- PROBLEMS TO WORK ON
• 1. From the collision solution, list each variable defined under "Let:" together with the description given for it.
• 2. Update the Saved entries rows by replacing "pixels" with "px" and keep everything else the same. Leave the pictures out of your version.

- PASSAGE
*** Begin section ***

Question

A body of mass $$2.0 \mathrm{~kg}$$ makes an elastic collision with another body at rest and continues to move in the original direction but with one-fourth of its original speed. (a) What is the mass of the other body? (b) What is the speed of the two-body center of mass if the initial speed of the $$2.0 \mathrm{~kg}$$ body was $$4.0 \mathrm{~m} / \mathrm{s}$$ ?

Answer

## Question1.a:

**step1 Define Variables and Collision Principles**

First, we define the variables for the masses and velocities of the two bodies involved in the collision. We also recall the fundamental principles that govern elastic collisions. An elastic collision is one where both momentum and kinetic energy are conserved. For one-dimensional elastic collisions, there is also a useful relationship between the relative velocities of the bodies before and after the collision.

Let:

$$m_1 = 2.0 \mathrm{~kg}$$ (mass of the first body)

$$u_1$$ (initial velocity of the first body)

$$v_1$$ (final velocity of the first body)

$$m_2$$ (mass of the second body)

$$u_2 = 0 \mathrm{~m/s}$$ (initial velocity of the second body, as it is at rest)

$$v_2$$ (final velocity of the second body)

Given: The first body continues to move in the original direction with one-fourth of its original speed. This means:

$$v_1 = \frac{1}{4} u_1$$

**step2 Apply the Principle of Conservation of Momentum**

The principle of conservation of momentum states that the total momentum of a system remains constant if no external forces act on it. In a collision, the total momentum before the collision is equal to the total momentum after the collision.

*** End section ***

[Saved entries]
*** Begin section ***

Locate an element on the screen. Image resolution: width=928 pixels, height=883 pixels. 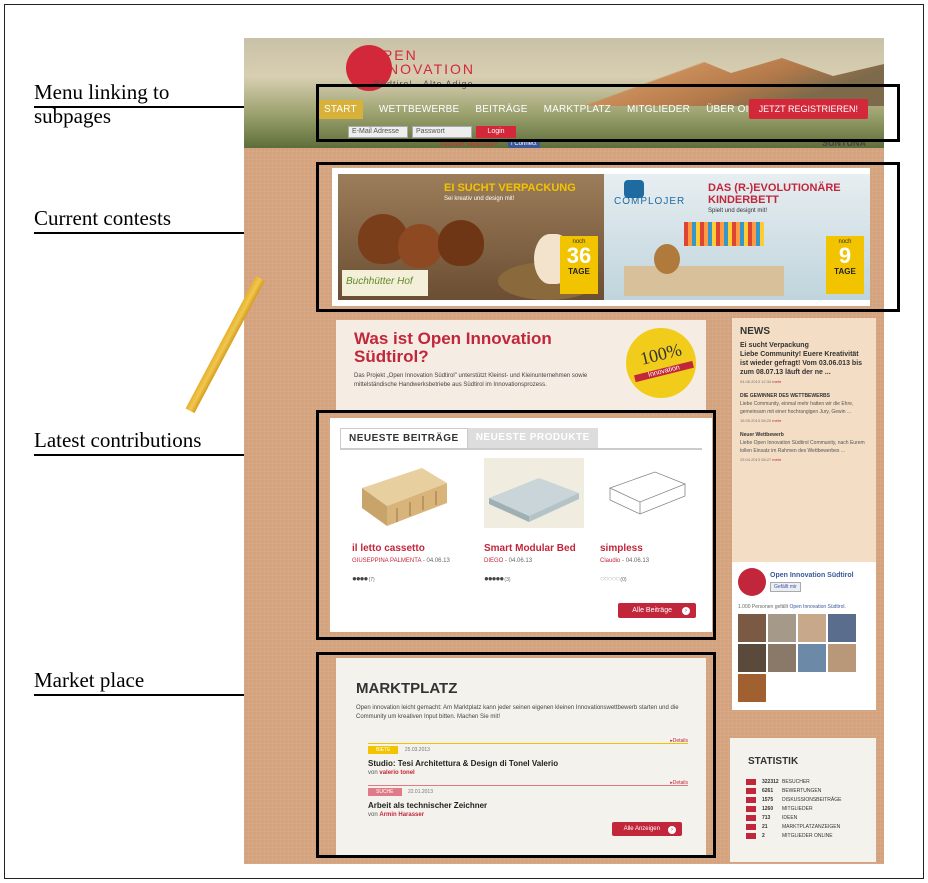
forgot-password-link: Passwort vergessen? is located at coordinates (468, 145).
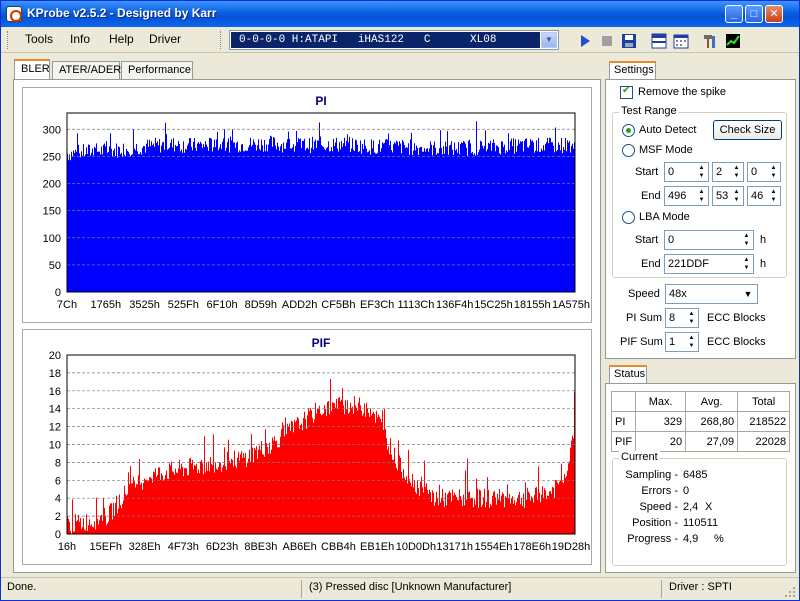 This screenshot has height=601, width=800. Describe the element at coordinates (55, 374) in the screenshot. I see `y-tick-label: 18` at that location.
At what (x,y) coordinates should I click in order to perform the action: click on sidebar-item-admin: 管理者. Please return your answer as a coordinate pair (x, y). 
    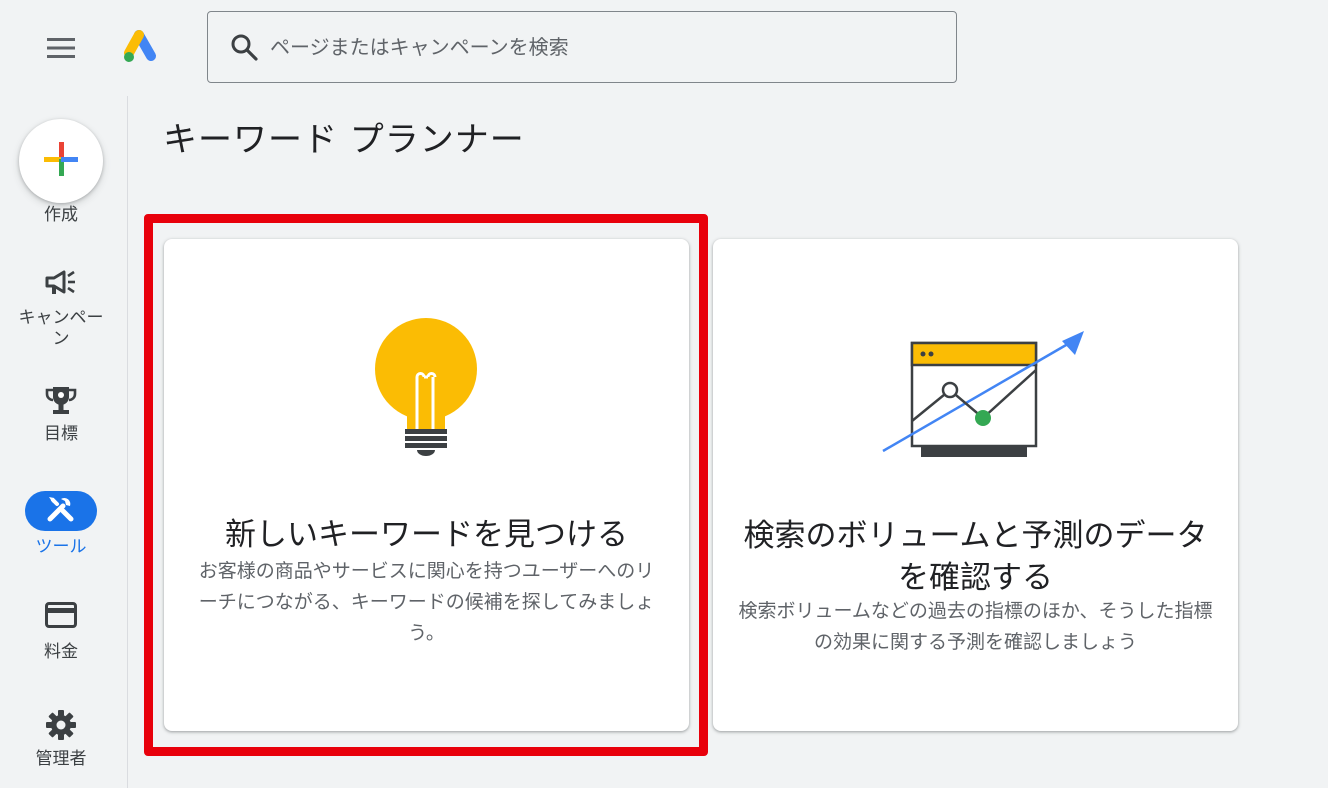
    Looking at the image, I should click on (61, 740).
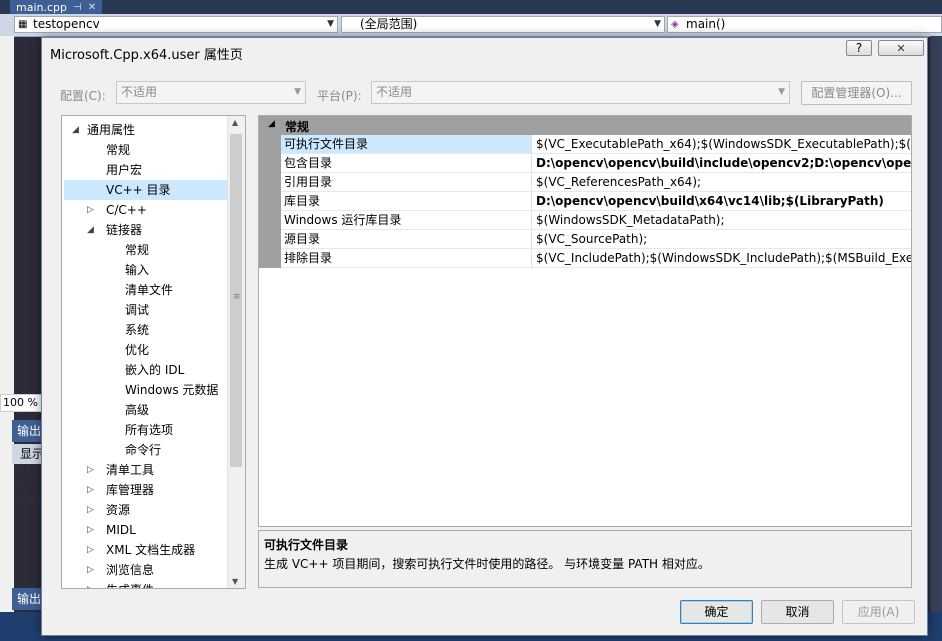 This screenshot has width=942, height=641. I want to click on property-name: 包含目录, so click(406, 163).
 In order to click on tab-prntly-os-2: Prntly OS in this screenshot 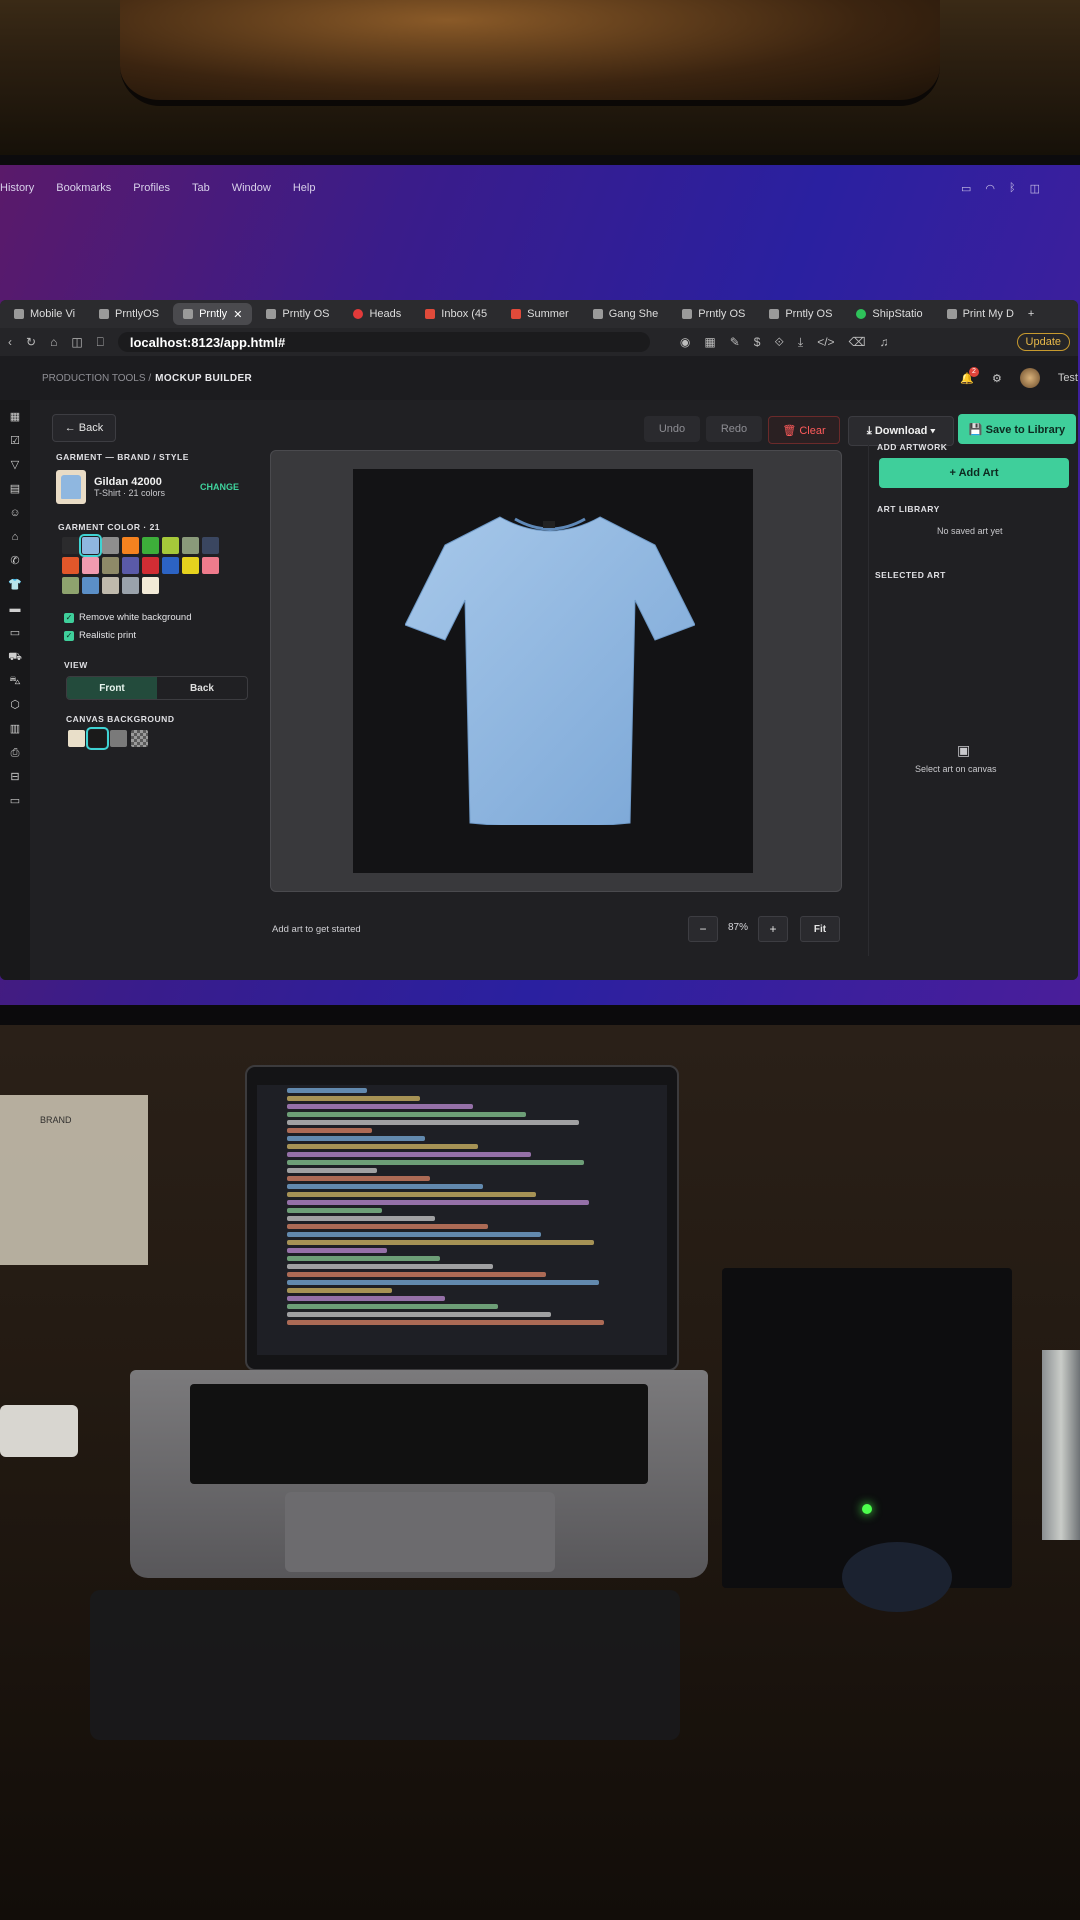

*** End section ***

- ANSWER LIST
• 1.
- m₁ = 2.0 kg: mass of the first body
- u₁: initial velocity of the first body
- v₁: final velocity of the first body
- m₂: mass of the second body
- u₂ = 0 m/s: initial velocity of the second body, as it is at rest
- v₂: final velocity of the second body

• 2.
Locate an element on the screen. Image resolution: width=928 px, height=883 px. 
forgot-password-link: Passwort vergessen? is located at coordinates (468, 145).
 This screenshot has height=601, width=800. Describe the element at coordinates (55, 374) in the screenshot. I see `y-tick-label: 18` at that location.
At what (x,y) coordinates should I click in order to perform the action: click on sidebar-item-admin: 管理者. Please return your answer as a coordinate pair (x, y). 
    Looking at the image, I should click on (61, 740).
 This screenshot has width=942, height=641. I want to click on property-name: 包含目录, so click(406, 163).
 In order to click on tab-prntly-os-2: Prntly OS in this screenshot 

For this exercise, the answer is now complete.